- Record extracts

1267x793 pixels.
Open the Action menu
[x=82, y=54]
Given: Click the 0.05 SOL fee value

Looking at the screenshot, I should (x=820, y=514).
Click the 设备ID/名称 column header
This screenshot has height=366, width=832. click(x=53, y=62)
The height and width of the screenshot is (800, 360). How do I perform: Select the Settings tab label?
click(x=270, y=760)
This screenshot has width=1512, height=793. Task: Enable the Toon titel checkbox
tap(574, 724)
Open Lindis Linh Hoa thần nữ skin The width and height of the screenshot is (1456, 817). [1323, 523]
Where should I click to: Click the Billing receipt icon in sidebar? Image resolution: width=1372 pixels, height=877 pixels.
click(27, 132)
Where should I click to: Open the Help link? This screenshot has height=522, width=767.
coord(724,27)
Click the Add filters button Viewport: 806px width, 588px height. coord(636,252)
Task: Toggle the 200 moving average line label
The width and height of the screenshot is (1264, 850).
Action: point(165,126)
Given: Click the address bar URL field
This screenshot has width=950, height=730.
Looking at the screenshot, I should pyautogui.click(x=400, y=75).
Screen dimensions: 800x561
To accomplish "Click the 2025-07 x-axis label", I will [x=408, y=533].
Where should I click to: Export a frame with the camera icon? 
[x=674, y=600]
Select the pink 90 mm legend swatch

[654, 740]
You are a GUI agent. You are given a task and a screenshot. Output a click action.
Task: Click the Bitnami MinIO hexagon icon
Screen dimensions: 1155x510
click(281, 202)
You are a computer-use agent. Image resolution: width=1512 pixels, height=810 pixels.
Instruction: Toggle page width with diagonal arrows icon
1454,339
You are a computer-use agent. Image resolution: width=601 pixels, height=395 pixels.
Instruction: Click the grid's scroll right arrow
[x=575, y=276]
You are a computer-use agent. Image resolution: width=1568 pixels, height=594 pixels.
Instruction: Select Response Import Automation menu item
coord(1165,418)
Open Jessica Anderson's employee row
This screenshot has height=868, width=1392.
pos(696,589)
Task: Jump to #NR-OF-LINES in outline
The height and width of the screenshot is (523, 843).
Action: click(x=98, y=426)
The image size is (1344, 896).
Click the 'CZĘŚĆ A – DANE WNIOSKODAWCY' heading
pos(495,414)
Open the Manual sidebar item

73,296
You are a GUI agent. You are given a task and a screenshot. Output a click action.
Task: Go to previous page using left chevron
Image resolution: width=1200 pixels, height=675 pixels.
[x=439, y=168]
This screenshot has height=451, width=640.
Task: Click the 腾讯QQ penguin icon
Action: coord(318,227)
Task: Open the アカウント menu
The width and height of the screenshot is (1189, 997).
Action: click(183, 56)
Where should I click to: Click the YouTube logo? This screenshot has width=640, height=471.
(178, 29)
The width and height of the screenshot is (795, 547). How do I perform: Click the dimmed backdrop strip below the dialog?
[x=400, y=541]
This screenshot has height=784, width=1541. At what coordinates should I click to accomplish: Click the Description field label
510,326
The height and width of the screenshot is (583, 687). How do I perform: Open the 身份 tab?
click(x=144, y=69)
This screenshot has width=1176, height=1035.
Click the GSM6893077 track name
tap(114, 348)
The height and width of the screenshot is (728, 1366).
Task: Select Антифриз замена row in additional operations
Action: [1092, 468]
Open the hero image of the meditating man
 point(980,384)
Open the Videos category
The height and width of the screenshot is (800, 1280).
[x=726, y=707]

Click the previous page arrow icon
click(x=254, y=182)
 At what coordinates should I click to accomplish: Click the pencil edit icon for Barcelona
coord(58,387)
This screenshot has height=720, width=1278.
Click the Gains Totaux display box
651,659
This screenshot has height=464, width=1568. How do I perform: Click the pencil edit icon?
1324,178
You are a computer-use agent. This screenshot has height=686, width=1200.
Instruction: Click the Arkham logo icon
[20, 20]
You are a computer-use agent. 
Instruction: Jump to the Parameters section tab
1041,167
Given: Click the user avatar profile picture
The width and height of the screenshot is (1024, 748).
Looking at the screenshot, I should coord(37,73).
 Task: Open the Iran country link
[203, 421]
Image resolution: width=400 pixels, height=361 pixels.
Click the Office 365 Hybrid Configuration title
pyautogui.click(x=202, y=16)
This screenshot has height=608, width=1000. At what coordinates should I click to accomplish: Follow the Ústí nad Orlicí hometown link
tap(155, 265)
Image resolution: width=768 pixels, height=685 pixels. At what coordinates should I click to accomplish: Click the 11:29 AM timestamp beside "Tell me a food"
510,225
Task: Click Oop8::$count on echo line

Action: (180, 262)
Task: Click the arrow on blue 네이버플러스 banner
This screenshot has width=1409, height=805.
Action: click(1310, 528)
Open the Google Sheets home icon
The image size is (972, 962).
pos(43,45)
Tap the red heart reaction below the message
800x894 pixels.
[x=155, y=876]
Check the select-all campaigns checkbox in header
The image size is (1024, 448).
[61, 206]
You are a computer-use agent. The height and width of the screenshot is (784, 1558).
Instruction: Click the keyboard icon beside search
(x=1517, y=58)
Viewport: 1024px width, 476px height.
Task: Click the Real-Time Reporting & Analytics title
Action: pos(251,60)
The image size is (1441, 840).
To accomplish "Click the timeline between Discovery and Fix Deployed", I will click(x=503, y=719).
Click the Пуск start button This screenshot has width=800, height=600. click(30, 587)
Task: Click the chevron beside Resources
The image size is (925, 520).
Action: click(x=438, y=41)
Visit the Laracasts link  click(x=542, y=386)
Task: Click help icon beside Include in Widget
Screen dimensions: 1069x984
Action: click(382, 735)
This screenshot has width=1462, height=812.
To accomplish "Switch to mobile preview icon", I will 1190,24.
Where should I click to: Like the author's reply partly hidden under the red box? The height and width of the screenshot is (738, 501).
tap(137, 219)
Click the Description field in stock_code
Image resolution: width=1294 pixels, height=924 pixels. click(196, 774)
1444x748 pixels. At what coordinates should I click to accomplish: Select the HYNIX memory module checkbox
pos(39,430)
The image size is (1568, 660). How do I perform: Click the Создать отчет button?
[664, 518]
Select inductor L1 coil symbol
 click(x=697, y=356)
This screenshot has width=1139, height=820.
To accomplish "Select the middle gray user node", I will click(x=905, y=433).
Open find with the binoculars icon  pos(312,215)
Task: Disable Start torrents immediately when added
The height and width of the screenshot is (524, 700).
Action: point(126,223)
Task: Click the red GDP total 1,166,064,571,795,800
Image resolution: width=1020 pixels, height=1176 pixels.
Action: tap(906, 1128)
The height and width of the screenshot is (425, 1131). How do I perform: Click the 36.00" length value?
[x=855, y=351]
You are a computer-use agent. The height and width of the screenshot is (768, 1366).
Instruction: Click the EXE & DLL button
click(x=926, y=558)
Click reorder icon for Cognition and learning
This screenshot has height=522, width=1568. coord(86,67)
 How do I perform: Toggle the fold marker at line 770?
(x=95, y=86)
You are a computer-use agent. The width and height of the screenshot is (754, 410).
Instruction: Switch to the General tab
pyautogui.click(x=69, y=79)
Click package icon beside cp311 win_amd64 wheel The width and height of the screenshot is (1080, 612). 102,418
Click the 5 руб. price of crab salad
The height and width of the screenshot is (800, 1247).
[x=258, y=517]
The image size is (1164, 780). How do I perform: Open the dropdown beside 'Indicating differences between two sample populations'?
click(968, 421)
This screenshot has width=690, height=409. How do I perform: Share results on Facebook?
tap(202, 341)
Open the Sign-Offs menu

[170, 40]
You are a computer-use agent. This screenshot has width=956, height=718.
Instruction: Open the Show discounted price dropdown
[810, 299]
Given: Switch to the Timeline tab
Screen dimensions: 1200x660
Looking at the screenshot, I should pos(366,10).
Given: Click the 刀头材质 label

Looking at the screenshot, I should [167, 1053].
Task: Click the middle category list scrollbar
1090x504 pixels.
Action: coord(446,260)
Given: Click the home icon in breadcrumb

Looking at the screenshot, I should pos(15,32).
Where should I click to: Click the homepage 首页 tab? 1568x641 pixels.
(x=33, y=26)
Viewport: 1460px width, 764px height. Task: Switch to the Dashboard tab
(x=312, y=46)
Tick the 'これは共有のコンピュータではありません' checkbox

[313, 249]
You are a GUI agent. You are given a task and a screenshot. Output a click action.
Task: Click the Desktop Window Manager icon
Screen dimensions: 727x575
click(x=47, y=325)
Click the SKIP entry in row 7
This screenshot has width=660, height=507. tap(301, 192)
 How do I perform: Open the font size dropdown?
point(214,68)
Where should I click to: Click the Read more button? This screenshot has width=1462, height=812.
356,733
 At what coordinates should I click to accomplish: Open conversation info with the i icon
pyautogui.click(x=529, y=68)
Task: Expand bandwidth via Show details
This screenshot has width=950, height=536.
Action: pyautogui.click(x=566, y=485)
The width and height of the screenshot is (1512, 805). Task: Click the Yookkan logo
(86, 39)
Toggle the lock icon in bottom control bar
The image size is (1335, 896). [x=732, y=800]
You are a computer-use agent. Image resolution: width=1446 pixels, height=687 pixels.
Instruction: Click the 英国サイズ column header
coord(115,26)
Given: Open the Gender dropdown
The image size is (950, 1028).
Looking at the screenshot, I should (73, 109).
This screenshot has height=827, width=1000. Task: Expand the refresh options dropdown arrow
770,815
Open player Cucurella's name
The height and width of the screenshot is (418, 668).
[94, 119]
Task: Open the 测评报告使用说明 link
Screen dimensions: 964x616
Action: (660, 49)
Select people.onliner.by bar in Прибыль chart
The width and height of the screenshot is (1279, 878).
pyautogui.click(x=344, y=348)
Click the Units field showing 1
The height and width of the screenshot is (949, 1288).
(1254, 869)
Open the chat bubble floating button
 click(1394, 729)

- Task item
With the line holding "is (784, 1558)." as the first and the line holding "Click the Пуск" as the last, please transcribe exactly the lines of the material above in that range and nothing else.

- Written answer
You are a computer-use agent. The height and width of the screenshot is (784, 1558).
Instruction: Click the keyboard icon beside search
(x=1517, y=58)
Viewport: 1024px width, 476px height.
Task: Click the Real-Time Reporting & Analytics title
Action: pos(251,60)
The image size is (1441, 840).
To accomplish "Click the timeline between Discovery and Fix Deployed", I will click(x=503, y=719).
Click the Пуск start button This screenshot has width=800, height=600. click(30, 587)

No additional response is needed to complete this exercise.